Start of RECORDED INFORMATION

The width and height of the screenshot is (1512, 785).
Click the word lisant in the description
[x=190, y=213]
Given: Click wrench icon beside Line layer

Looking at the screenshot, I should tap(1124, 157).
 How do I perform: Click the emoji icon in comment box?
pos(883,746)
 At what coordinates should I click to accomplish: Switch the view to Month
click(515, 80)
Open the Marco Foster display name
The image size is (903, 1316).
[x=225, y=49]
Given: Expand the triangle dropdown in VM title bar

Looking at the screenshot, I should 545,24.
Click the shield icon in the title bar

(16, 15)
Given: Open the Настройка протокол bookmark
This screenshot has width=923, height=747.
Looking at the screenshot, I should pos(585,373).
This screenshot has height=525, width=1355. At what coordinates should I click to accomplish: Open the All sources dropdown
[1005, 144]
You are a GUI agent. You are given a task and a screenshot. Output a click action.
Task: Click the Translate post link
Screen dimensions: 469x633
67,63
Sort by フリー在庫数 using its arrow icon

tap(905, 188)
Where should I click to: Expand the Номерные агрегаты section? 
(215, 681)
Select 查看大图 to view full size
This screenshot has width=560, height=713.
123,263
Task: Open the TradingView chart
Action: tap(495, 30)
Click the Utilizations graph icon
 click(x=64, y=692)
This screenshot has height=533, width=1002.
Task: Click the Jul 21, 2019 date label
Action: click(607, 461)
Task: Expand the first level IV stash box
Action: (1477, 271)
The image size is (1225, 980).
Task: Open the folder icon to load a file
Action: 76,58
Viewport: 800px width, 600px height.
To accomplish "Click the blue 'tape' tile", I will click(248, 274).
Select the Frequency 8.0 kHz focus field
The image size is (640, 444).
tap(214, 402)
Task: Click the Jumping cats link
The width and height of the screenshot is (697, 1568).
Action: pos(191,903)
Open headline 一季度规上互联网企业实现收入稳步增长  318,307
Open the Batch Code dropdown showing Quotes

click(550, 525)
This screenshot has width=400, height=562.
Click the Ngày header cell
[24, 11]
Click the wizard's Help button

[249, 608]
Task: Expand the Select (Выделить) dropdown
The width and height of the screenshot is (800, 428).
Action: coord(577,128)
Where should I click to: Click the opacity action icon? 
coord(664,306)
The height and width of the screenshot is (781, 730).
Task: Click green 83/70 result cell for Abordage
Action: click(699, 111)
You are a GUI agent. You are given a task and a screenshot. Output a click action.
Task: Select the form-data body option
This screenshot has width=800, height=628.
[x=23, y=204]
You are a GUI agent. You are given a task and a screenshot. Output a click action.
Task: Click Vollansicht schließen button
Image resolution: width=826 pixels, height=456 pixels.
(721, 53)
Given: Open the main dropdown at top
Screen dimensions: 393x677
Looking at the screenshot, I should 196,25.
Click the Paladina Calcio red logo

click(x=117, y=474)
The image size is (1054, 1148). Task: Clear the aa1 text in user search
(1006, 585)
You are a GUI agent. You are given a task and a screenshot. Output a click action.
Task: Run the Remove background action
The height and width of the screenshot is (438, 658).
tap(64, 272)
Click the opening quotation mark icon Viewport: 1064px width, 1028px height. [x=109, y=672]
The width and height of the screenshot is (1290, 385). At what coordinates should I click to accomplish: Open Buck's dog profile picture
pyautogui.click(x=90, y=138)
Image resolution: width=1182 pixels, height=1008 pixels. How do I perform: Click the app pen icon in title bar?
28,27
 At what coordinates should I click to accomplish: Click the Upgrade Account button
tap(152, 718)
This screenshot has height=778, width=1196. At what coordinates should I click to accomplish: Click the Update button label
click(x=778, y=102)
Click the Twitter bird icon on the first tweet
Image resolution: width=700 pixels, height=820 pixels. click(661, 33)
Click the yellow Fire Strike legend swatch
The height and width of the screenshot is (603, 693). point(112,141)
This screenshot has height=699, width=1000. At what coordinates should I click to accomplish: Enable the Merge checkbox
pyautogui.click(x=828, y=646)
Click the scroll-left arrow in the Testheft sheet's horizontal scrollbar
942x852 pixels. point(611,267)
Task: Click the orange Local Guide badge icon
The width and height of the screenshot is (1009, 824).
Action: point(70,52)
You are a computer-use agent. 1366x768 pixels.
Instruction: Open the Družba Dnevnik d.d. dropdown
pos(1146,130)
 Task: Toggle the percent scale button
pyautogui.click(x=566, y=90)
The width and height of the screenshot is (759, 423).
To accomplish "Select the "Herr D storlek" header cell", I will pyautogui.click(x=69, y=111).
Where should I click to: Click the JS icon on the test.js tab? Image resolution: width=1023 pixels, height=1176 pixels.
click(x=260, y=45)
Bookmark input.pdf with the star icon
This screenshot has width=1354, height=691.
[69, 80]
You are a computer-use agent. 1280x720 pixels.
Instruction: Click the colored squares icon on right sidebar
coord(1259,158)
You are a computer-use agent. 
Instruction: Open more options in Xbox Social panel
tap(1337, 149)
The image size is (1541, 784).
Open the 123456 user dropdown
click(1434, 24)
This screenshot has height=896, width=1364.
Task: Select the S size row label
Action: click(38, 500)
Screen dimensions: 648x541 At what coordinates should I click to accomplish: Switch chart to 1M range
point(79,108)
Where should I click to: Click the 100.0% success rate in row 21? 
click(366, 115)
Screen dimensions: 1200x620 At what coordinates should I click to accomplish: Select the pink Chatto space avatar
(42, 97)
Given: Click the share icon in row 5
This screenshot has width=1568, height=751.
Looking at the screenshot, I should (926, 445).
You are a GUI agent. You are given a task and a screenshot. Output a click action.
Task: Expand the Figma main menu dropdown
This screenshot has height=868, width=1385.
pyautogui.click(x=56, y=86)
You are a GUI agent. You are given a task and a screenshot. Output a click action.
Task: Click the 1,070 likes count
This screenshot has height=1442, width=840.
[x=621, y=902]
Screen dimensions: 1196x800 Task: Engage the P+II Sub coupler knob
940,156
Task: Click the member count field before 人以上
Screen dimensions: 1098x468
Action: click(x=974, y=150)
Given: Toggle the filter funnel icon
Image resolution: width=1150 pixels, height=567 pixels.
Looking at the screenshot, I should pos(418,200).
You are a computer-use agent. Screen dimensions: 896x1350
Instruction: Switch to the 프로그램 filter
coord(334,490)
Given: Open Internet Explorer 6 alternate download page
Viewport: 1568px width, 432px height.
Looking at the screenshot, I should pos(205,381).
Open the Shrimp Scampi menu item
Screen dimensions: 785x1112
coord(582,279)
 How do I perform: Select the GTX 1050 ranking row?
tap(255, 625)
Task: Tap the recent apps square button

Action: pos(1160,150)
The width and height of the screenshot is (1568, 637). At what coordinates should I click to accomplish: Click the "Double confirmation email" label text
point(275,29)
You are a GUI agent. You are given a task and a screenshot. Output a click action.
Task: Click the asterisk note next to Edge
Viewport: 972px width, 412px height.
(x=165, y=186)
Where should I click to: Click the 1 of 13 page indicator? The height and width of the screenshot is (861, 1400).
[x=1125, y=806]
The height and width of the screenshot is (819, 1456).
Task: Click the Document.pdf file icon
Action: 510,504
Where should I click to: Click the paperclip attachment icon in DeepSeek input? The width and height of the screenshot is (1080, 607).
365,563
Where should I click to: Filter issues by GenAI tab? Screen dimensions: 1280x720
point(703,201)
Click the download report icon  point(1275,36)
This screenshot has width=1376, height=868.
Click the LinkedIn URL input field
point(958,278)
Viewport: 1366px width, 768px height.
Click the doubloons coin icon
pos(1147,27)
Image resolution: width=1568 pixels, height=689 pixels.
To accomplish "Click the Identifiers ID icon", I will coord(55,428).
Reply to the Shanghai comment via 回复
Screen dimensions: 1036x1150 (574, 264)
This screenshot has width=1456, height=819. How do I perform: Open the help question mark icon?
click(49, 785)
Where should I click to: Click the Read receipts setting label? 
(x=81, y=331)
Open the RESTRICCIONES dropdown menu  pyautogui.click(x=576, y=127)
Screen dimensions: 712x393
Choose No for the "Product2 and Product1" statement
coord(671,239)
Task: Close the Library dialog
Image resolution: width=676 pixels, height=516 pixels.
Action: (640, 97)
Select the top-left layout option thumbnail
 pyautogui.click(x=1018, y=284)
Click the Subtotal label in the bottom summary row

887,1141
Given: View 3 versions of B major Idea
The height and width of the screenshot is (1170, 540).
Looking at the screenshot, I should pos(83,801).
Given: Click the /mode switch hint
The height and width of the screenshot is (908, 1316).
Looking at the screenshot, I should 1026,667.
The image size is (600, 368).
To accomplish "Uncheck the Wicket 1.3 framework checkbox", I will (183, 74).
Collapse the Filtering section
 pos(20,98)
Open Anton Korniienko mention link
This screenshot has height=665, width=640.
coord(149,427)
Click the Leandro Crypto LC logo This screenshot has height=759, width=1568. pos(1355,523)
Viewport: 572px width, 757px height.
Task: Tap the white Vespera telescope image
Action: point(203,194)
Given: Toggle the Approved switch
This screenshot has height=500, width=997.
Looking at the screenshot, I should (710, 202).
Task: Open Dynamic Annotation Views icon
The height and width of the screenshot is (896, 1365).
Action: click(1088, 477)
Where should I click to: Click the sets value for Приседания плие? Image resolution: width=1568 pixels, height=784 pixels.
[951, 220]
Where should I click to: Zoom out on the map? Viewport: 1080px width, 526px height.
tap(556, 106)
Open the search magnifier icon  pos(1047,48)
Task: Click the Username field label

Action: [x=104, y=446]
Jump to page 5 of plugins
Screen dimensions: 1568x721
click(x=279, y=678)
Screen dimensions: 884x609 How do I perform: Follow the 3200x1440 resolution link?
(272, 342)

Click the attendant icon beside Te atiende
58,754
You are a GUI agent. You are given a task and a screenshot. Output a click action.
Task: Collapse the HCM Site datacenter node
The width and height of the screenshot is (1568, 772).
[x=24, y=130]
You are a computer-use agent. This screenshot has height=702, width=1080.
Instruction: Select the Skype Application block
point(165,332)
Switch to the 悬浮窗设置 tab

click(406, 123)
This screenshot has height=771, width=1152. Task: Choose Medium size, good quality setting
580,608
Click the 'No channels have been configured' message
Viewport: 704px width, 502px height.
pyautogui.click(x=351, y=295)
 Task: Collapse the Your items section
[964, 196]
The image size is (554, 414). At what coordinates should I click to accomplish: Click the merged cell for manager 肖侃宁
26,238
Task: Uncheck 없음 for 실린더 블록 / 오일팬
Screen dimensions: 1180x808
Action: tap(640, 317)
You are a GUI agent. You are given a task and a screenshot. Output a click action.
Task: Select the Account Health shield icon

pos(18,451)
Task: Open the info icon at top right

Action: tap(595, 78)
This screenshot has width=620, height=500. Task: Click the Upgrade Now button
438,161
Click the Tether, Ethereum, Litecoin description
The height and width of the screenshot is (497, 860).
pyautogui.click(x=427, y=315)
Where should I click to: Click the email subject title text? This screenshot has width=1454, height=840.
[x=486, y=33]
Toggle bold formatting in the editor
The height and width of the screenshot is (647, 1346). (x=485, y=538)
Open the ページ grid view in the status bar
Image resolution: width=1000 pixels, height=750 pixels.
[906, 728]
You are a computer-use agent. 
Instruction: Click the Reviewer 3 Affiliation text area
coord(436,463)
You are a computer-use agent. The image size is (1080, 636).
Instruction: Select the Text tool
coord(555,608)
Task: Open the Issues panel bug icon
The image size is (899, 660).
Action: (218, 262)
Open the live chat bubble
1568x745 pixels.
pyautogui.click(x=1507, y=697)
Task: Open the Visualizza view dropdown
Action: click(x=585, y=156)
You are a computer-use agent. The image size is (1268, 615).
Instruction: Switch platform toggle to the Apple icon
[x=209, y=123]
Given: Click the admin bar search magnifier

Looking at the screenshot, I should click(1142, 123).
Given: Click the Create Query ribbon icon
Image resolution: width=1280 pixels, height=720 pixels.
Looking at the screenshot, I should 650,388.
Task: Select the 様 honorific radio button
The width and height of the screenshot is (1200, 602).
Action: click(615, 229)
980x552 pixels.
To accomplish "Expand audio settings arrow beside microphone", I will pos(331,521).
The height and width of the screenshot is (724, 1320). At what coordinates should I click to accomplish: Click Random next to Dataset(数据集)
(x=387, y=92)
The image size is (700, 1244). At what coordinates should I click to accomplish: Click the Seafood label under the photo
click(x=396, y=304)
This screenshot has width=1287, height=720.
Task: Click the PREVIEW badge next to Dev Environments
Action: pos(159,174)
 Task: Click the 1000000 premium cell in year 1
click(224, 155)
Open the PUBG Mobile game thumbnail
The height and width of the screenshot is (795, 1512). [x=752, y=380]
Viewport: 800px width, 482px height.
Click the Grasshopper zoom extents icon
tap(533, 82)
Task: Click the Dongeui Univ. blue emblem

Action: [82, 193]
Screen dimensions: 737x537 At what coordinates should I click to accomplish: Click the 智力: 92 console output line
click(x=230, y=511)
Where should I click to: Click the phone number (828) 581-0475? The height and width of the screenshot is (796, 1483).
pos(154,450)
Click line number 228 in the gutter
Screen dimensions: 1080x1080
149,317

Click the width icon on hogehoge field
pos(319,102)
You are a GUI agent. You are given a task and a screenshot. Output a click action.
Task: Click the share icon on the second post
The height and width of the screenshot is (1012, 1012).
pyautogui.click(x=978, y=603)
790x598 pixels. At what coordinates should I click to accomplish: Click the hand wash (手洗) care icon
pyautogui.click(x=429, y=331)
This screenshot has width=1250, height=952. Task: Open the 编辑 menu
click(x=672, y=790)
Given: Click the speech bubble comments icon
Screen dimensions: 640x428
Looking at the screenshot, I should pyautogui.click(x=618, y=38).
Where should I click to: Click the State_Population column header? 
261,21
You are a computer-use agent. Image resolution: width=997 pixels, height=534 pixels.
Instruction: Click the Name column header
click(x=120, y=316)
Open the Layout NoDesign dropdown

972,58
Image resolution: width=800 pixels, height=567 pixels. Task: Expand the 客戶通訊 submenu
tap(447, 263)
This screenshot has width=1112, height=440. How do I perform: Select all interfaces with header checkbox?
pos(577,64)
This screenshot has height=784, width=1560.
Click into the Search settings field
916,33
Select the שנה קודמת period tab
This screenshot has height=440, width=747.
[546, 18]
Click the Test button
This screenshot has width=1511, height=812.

End of RECORDED INFORMATION

*EXERCISE:*
Scan the entries above and return each line that holds "share".

*REPLY:*
Given: Click the share icon in row 5
Task: Click the share icon on the second post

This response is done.